The positive psychology from the Fed’s new measures, however, wore off as Monday wore on with no apparent movement toward a bipartisan rescue plan and with Senators openly sniping at each other on the Senate floor. Senate Democrats have twice blocked procedural votes called by Senate Majority Leader McConnell. Senate Minority Leader Schumer called those procedural votes “irrelevant” until there is a bipartisan bill to consider. House Speaker Pelosi on Monday night previewed a $2.5 trillion House rescue bill that she says the House could pass depending on what happens in the Senate.
Senate Republicans are trying to ram their deal through the Senate without an agreement on a final bill from the Democrats. However, the real negotiations seem to be taking place between Schumer/Pelosi and Treasury Secretary Mnuchin as the representative for the White House. The Democrats seem to be calculating that if there is a deal between the Democrats and the White House, that is explicitly supported by President Trump, then the Senate will be forced to fall into line.
Meanwhile, the ranks are thinning in Congress. The House is out on recess, and Speaker Pelosi does not plan to call her members back to session until there is a deal to vote on. Two House members have the coronavirus. In the Senate, three Republican Senators are absent from floor votes because Senator Rand Paul is out with a coronavirus infection, and Senators Mitt Romney and Mike Less are in self-quarantine because of their contact with Mr. Paul. Rand Paul was in the Senate building and the Senate gym and pool as recently as Sunday.
Senator Amy Klobuchar’s husband is in the hospital with coronavirus, although she is apparently still working. Other Senators that were recently in self-quarantine due to possible exposure to people with the coronavirus included Senators Scott, Cruz, Graham, and Gardner.
One solution for the Senate’s absentee problem would be to allow Senators to start voting remotely, which it may be forced to do despite the long tradition of requiring Senators to be on the floor to vote.

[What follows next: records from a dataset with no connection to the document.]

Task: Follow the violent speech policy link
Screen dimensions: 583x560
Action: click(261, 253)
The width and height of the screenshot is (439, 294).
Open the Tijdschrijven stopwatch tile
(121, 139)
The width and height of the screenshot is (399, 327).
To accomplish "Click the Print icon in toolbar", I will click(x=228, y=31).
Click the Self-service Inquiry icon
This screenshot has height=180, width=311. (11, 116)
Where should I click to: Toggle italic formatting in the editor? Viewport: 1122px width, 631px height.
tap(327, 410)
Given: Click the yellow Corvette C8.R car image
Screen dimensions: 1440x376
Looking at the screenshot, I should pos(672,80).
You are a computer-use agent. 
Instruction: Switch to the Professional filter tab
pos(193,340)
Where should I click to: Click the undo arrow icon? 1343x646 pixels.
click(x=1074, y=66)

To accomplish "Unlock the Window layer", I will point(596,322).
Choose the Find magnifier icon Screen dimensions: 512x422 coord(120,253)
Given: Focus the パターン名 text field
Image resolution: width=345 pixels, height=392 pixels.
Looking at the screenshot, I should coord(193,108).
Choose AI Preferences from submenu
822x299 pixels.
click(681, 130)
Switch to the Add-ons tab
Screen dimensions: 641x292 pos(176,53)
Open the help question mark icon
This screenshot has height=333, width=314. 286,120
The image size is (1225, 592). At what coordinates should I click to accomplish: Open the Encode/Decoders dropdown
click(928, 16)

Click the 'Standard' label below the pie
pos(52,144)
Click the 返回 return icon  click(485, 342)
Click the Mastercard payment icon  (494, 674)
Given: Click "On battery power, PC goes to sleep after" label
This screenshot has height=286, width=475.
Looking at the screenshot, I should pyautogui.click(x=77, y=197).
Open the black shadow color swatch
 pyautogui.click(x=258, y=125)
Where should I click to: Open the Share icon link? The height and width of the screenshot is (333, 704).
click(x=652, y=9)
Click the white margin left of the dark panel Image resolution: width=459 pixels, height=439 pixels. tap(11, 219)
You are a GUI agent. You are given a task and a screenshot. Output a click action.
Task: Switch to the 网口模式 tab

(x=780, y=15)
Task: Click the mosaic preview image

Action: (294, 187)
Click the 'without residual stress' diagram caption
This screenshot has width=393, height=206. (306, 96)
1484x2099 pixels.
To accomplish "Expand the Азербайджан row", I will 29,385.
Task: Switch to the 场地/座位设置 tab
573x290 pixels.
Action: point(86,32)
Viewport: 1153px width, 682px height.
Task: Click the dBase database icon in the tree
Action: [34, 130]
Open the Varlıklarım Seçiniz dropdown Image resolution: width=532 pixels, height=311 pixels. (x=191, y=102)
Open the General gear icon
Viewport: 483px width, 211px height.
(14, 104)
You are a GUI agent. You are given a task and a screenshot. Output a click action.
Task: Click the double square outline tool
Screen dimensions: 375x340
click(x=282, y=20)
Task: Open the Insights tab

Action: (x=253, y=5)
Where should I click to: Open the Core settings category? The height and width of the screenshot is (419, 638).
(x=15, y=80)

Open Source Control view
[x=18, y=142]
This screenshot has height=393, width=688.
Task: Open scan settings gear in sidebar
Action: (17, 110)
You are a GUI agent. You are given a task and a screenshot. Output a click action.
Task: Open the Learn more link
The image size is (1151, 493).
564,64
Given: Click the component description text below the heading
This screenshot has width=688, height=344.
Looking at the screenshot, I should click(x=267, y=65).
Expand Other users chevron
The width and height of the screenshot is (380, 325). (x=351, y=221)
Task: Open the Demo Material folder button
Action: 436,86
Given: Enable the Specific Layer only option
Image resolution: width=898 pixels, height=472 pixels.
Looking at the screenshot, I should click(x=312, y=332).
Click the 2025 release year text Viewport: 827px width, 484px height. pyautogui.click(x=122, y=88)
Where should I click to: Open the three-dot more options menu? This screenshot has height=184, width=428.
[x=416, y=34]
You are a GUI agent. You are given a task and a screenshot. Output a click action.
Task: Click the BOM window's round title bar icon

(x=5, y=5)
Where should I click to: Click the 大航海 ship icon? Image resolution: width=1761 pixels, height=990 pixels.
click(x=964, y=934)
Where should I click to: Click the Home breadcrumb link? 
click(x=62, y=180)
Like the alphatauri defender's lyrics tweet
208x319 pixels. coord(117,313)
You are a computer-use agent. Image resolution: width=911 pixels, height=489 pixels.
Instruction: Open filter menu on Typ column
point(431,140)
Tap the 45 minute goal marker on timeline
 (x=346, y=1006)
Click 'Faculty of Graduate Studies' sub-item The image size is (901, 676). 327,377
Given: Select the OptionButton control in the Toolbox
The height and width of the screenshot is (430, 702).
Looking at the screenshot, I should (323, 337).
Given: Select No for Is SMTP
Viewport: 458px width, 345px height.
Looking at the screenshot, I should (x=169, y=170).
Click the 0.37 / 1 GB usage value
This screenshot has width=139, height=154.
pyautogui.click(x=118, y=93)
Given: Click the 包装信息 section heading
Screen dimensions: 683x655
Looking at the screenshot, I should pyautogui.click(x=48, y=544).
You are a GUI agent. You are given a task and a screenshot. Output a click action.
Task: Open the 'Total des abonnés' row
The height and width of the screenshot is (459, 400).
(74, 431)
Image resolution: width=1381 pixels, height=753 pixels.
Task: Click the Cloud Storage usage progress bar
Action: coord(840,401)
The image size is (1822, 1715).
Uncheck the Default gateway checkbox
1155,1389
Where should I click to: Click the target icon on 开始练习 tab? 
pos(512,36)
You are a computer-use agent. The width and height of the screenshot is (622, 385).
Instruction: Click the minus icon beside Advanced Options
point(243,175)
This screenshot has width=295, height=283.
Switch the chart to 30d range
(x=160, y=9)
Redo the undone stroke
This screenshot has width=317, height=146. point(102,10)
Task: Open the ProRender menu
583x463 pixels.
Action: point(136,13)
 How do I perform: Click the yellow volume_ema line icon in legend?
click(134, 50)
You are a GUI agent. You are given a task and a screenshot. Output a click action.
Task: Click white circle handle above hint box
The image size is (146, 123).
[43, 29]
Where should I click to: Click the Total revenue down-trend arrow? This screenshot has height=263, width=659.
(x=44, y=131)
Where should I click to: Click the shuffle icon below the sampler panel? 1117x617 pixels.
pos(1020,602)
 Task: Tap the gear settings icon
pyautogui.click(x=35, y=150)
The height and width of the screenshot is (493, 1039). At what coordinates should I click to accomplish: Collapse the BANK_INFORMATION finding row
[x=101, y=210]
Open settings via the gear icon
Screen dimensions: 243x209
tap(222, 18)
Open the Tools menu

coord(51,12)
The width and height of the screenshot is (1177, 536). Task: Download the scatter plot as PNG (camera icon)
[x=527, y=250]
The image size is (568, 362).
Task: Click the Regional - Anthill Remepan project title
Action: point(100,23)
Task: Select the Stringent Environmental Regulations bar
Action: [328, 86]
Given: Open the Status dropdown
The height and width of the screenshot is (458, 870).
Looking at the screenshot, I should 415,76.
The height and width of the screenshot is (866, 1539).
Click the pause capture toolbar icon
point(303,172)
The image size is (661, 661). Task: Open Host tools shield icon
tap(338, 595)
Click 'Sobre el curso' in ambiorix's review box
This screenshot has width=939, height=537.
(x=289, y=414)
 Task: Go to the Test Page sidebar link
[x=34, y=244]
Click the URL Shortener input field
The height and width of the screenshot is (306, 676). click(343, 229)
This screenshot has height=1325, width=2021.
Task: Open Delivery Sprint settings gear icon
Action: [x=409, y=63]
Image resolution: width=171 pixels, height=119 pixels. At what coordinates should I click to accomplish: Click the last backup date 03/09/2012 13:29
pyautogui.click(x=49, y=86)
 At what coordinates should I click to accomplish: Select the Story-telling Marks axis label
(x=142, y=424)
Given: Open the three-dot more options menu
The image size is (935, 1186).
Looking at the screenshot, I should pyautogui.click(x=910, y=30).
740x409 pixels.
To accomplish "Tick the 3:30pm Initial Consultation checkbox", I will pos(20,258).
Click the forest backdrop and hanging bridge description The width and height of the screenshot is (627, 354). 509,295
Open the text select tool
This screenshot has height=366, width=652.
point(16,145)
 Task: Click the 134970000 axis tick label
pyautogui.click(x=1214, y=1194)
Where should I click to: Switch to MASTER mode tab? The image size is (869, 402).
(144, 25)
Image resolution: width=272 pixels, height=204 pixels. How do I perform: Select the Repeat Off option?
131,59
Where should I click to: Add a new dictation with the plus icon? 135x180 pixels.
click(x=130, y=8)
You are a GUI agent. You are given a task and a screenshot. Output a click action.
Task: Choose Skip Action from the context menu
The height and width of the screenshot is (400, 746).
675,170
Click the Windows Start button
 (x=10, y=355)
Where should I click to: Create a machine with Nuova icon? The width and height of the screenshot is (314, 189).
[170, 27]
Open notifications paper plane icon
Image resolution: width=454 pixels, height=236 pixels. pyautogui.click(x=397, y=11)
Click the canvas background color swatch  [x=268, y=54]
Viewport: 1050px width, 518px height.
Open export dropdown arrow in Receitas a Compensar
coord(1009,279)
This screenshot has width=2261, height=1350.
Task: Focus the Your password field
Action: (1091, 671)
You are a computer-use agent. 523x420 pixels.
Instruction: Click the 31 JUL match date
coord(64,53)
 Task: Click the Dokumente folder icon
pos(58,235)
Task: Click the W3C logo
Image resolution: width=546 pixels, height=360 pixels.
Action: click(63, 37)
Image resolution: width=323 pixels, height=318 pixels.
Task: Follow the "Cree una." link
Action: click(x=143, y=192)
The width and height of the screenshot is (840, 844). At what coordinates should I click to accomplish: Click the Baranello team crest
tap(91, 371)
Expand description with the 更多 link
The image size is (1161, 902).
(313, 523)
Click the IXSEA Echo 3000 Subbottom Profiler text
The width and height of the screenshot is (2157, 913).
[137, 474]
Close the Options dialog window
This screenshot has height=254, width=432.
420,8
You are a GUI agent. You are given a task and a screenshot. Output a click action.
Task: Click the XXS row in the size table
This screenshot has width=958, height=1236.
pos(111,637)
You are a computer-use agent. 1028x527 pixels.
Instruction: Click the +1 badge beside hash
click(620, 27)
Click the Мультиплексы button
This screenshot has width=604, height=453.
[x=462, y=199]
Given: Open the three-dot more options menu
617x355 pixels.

Stocks slide into the close — The S&P 500 index on Monday fell to a new 3-1/4 year low and closed the day down -2.93%, adding to last week’s -15% plunge. Stocks saw weakness in the afternoon as Congress remained deadlocked on a rescue deal. The dollar index on Monday remained below last Friday’s 3-year high and closed mildly lower by -0.32% as the Fed’s unlimited QE program temporarily took the shine off the dollar. The 10-year T-note yield fell -5.9 bp to a 1-week low of 0.786% as the Fed’s easing moves supported T-note prices, and at least temporarily offset concerns about the massive supply of debt the Treasury will be selling in coming months.